- EXCERPT TO READ:
— START —

The breakthrough wasn’t a complicated technique. It was a single, humble ingredient I added to my egg wash: a tablespoon of full-fat mayonnaise. It sounds odd, I know. But the oil and emulsifiers in the mayo act like a powerful, flavorful glue, ensuring the chip coating clings to the chicken for dear life.

This isn’t just another recipe. This is the result of countless trials and a few greasy errors. What I’m sharing with you today is a foolproof method for making Potato Chip Chicken in an air fryer that’s outrageously crispy on the outside, unbelievably juicy on the inside, and with a coating that stays put from the first bite to the last.

It’s the kind of weeknight dinner that feels like a weekend treat. It’s fast, uses minimal oil, and the cleanup is a breeze. Get ready for this to become your new family favorite.

Recipe Card

Course Dinner, Main Course
Cuisine American
Featuring Crispy Chicken, Air Fryer Recipe, Kid-Friendly, Potato Chip Crust
Prep Time 15 minutes
Cook Time 18 minutes
Total Time 33 minutes
Servings 4 servings
Calories 480 kcal
Author Silas

Ingredients

  • 2 large boneless, skinless chicken breasts (about 1.5 lbs / 680g total), sliced in half horizontally to create 4 thinner cutlets
  • 1/2 cup all-purpose flour
  • 1 tsp paprika (smoked or sweet)
  • 1/2 tsp garlic powder
  • 1/2 tsp kosher salt
  • 1/4 tsp black pepper, freshly ground
  • 2 large eggs
  • 1 tbsp mayonnaise
  • 6 oz kettle-cooked potato chips (about 4 cups), crushed into coarse crumbs
  • Olive oil spray or other cooking spray

A quick note on the key players: For the crispiest, sturdiest coating, kettle-cooked potato chips are non-negotiable. Their thickness prevents them from turning to dust and helps them stand up to the air fryer’s heat. Don’t skip the mayonnaise in the egg wash; it’s the secret to a coating that won’t budge and adds a subtle richness. Full-fat works best.

Instructions

  1. If your chicken cutlets are uneven, lightly pound the thicker parts with a meat mallet or rolling pin to ensure an even 1/2-inch thickness. This is crucial for even cooking. Pat the chicken completely dry with paper towels.
  2. Set up your dredging station with three shallow dishes. In the first, whisk together the flour, paprika, garlic powder, salt, and pepper. In the second, whisk the eggs and mayonnaise until smooth and fully combined. In the third, place your crushed potato chips.

— END —

[Position data for words and items]
— START —

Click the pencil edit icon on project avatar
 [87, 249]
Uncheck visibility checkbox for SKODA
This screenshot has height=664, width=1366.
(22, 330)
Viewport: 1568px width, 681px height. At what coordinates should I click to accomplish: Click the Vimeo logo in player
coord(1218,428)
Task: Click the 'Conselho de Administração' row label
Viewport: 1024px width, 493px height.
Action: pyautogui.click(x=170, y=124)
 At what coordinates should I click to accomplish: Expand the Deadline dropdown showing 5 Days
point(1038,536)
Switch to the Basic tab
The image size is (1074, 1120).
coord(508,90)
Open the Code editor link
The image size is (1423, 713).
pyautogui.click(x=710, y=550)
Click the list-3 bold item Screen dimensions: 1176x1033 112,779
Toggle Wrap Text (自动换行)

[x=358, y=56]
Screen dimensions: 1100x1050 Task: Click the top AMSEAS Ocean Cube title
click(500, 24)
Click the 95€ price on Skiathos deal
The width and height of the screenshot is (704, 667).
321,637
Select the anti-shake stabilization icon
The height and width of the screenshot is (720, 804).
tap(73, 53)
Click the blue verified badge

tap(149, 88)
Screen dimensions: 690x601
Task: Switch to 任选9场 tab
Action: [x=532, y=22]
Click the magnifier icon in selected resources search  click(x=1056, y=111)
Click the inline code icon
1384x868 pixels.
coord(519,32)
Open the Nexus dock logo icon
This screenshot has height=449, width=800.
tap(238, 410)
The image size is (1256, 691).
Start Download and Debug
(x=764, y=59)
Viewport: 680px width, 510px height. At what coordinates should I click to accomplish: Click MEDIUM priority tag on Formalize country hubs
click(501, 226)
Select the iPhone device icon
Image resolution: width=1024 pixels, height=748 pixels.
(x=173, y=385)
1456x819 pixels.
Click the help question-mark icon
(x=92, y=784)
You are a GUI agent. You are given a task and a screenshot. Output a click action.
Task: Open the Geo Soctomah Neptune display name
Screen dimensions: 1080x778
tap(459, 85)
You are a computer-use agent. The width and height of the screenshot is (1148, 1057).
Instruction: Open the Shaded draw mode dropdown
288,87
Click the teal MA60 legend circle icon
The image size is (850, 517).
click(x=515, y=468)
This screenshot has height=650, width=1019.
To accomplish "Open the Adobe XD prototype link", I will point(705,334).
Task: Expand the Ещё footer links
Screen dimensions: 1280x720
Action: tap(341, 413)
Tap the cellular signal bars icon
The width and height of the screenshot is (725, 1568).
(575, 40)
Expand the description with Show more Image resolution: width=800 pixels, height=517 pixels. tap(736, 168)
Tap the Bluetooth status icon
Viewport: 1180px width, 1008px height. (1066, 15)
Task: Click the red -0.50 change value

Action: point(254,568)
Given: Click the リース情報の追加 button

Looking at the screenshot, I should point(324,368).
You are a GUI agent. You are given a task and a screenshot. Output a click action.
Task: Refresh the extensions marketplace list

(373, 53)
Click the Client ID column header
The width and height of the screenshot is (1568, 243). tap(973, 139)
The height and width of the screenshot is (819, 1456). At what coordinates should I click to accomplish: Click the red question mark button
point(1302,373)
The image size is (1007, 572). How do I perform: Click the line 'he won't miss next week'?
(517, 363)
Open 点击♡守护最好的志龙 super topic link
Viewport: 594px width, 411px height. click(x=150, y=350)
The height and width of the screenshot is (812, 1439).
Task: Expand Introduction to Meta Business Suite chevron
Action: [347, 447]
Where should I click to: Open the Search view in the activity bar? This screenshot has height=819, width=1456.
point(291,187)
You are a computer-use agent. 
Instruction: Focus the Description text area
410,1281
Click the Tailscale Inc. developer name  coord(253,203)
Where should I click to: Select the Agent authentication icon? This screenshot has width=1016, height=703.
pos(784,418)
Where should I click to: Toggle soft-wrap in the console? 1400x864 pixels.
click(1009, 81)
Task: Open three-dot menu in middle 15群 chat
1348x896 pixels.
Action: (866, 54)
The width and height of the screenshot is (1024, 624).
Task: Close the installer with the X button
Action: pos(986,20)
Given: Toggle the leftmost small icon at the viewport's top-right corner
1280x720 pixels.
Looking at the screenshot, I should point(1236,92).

— END —

- WHAT IS BEING ASKED: According to the potato chip chicken recipe, what kind of potato chips should be used for the crispiest, sturdiest coating? The records have no connection to the recipe.

- FULL ANSWER: Kettle-cooked potato chips.